People use knowledge and experience to cope with the problems of daily life, but unexpected events that require a different behavior can and do occur. The people who best handle a changed situation are adaptable and stubborn. They persevere regardless of obstacles. They do whatever they must to survive, to adjust, and to achieve better conditions. If necessary, they accept periods of humiliation, degradation, and brutal treatment. They press on despite stress, constant discomfort, frequent misery, and fear.
In disasters, some fatalities lose contact with reality and are paralyzed by fear. Most survivors instantly recognize the threat and react accordingly. The principle taught to airline flight attendants is first save yourself, and then help others. It is grim reality that some survivors fought their way past others who died. People have crossed oceans in small boats, walked a thousand miles, gone months with almost no food, and lived for years in a concentration camp because they would never give up. Others wasted away and died in a few weeks because they could not accept the changes.

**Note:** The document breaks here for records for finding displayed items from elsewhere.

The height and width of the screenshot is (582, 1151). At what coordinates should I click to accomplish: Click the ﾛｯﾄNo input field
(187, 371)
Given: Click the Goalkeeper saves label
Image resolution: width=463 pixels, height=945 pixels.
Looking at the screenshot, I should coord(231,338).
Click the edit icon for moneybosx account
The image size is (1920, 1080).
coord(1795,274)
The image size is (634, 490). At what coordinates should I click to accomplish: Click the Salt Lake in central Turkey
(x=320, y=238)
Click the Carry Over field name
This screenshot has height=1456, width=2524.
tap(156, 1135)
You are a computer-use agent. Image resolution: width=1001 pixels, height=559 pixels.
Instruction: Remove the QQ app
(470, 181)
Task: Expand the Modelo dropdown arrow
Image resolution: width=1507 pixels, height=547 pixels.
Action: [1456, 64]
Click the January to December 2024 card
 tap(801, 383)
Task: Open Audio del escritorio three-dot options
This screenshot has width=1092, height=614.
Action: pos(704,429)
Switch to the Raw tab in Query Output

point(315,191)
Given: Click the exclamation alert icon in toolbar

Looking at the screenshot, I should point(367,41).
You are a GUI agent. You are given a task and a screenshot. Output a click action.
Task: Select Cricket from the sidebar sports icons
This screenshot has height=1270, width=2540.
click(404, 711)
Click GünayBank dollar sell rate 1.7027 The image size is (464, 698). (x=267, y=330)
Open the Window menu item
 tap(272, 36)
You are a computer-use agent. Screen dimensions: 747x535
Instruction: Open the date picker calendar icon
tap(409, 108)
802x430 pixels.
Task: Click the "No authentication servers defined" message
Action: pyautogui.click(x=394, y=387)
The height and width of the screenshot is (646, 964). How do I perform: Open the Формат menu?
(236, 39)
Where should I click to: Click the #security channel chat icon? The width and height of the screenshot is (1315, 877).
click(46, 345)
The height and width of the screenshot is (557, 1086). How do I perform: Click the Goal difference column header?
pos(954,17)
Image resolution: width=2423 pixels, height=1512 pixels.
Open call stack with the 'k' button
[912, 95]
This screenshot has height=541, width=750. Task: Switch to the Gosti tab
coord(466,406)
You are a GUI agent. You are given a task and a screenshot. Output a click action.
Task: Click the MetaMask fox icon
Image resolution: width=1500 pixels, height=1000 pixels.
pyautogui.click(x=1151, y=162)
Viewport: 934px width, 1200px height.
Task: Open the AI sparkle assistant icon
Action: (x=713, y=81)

Rarely is the person in charge at the time of a disaster the best leader for survivors. A compulsion to lead does not indicate good judgement. A good leader sets an example, helps others, and makes decisions that improve conditions. Nagging should benefit the person or the group, and humiliation should be a last resort to obtain cooperation or save lives.
Abandoning a group of people who are making a bad mistake could be viewed as socially reprehensible, but the choices might be live pariah or dead fool.